* [Exercise goal]: Reproduce the items below verbatim, beginning with their first line and continuing through the line that contains "Looking at the screenshot, I should click(23, 159).", including that line.

:: Provided records ::

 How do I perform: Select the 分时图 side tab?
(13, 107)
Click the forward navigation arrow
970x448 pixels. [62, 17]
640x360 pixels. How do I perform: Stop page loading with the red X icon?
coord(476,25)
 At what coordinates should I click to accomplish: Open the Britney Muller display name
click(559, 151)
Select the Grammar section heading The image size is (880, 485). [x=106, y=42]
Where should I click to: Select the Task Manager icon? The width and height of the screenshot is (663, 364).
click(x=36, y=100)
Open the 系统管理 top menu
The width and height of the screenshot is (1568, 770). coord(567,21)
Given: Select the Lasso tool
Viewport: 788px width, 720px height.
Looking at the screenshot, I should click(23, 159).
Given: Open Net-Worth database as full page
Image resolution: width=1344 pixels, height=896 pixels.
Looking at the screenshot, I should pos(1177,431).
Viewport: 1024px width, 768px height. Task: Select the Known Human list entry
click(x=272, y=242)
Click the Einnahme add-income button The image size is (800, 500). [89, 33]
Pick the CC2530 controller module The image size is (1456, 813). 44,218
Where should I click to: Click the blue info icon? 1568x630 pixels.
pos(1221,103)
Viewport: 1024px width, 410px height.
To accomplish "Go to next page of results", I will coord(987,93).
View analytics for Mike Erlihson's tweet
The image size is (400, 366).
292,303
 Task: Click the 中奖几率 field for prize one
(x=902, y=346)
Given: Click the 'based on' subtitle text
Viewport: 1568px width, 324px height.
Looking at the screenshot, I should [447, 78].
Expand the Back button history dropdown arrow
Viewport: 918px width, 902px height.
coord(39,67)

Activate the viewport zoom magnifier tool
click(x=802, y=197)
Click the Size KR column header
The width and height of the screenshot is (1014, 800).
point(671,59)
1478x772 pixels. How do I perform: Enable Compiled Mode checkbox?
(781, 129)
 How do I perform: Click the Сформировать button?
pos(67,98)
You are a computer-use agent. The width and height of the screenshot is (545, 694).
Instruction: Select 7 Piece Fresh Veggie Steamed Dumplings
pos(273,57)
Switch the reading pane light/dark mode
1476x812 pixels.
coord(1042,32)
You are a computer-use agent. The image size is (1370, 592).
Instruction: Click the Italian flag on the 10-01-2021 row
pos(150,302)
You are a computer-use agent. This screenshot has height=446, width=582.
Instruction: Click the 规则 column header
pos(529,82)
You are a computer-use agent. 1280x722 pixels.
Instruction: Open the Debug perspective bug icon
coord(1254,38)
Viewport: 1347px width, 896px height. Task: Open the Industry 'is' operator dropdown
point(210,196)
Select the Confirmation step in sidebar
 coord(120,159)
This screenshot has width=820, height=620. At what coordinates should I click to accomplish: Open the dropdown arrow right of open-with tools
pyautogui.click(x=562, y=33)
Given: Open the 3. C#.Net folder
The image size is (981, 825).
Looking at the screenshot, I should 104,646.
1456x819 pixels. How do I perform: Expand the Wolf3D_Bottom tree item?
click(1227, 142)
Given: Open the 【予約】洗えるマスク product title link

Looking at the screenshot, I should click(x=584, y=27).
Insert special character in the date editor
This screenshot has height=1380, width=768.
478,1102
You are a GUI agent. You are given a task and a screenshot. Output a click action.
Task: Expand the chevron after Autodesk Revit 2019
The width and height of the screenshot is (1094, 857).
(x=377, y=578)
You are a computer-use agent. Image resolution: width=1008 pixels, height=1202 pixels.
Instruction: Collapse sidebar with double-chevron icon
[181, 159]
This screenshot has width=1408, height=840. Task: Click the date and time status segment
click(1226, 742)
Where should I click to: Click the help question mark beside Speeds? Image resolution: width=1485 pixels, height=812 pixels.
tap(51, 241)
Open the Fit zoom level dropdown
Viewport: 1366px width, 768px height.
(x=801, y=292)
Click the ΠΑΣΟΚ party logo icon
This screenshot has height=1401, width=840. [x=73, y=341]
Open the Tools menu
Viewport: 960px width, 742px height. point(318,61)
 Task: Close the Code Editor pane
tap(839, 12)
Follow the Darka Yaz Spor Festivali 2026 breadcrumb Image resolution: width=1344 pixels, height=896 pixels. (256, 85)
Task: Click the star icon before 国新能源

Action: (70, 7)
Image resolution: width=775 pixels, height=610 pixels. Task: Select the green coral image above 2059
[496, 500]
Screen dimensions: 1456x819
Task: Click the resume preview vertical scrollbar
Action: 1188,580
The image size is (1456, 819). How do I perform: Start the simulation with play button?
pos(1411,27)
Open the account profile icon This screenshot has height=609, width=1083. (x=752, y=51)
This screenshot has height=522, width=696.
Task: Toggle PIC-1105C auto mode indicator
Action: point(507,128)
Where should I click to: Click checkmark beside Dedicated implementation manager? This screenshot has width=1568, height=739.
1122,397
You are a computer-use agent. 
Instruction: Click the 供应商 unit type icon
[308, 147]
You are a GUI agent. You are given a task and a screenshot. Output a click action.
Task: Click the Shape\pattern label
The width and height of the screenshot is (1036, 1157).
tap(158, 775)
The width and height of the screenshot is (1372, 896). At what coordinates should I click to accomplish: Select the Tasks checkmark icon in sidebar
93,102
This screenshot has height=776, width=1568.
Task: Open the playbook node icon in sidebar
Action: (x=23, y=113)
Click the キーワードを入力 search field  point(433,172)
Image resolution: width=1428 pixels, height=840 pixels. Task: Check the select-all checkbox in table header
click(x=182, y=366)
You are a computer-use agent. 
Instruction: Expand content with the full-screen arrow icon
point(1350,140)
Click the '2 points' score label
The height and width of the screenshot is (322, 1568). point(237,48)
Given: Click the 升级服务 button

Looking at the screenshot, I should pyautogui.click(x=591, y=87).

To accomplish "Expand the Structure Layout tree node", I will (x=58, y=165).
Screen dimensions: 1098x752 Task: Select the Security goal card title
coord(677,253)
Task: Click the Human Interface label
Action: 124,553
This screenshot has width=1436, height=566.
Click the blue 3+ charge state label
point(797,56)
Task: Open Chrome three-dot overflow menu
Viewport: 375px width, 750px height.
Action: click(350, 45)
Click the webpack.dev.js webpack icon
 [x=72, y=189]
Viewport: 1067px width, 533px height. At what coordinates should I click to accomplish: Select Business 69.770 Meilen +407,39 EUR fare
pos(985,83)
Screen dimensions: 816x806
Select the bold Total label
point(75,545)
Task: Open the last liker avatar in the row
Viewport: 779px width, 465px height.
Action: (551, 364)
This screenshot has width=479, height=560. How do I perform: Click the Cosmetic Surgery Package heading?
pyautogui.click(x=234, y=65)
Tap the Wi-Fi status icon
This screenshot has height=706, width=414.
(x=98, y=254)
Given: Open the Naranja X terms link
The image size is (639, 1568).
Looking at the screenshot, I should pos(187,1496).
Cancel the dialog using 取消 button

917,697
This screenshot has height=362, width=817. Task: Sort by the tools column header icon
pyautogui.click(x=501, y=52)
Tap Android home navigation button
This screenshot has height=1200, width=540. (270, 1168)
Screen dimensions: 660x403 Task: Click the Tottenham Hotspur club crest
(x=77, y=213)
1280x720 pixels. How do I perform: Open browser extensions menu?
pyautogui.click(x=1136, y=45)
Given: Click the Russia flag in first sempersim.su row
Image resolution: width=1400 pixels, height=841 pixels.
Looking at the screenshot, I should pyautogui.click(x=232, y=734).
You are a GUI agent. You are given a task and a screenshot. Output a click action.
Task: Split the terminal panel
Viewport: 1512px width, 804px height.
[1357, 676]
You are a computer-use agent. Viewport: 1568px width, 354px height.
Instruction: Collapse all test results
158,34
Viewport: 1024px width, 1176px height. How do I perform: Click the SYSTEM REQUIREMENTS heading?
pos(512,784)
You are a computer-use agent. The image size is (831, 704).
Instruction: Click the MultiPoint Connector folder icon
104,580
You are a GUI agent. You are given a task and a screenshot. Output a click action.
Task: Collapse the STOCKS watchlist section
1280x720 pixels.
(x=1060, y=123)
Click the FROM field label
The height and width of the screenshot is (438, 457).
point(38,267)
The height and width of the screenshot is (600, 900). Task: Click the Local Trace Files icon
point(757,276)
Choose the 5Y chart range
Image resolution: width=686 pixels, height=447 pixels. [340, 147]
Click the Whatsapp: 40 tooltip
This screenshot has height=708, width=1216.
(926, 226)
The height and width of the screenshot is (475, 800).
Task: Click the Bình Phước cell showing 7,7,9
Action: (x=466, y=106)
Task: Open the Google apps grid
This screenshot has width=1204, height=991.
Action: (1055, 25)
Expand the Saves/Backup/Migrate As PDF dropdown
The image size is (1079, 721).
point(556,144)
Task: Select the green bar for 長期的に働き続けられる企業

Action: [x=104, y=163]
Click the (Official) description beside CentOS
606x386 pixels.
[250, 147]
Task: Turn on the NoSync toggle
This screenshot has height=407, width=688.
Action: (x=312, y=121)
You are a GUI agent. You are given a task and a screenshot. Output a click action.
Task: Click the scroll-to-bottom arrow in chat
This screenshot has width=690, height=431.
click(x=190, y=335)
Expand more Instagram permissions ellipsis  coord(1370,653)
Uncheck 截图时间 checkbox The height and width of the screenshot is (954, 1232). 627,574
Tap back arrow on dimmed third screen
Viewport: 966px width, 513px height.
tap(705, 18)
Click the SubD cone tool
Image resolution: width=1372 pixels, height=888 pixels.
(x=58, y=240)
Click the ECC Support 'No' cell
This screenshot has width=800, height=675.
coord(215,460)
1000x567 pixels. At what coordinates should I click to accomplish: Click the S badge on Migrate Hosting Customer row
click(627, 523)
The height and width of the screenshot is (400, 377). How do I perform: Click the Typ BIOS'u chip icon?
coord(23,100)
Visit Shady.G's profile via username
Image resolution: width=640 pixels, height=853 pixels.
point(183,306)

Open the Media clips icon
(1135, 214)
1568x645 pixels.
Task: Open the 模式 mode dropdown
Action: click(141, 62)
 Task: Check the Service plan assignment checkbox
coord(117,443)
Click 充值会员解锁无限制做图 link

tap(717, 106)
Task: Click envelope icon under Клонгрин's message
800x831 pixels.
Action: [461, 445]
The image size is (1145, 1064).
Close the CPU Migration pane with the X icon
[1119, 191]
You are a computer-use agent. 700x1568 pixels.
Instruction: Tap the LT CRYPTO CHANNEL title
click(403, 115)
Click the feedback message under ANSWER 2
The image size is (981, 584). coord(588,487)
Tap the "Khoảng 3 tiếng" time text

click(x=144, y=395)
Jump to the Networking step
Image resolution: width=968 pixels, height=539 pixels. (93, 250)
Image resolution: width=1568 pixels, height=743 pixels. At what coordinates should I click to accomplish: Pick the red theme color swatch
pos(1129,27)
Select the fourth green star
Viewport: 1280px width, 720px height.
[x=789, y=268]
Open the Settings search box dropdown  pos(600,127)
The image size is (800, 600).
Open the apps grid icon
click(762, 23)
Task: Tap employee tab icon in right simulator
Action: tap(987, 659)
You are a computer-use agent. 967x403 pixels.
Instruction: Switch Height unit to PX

:::

* [Task answer]:
 How do I perform: Select the 分时图 side tab?
(13, 107)
Click the forward navigation arrow
970x448 pixels. [62, 17]
640x360 pixels. How do I perform: Stop page loading with the red X icon?
coord(476,25)
 At what coordinates should I click to accomplish: Open the Britney Muller display name
click(559, 151)
Select the Grammar section heading The image size is (880, 485). [x=106, y=42]
Where should I click to: Select the Task Manager icon? The width and height of the screenshot is (663, 364).
click(x=36, y=100)
Open the 系统管理 top menu
The width and height of the screenshot is (1568, 770). coord(567,21)
Given: Select the Lasso tool
Viewport: 788px width, 720px height.
Looking at the screenshot, I should click(23, 159).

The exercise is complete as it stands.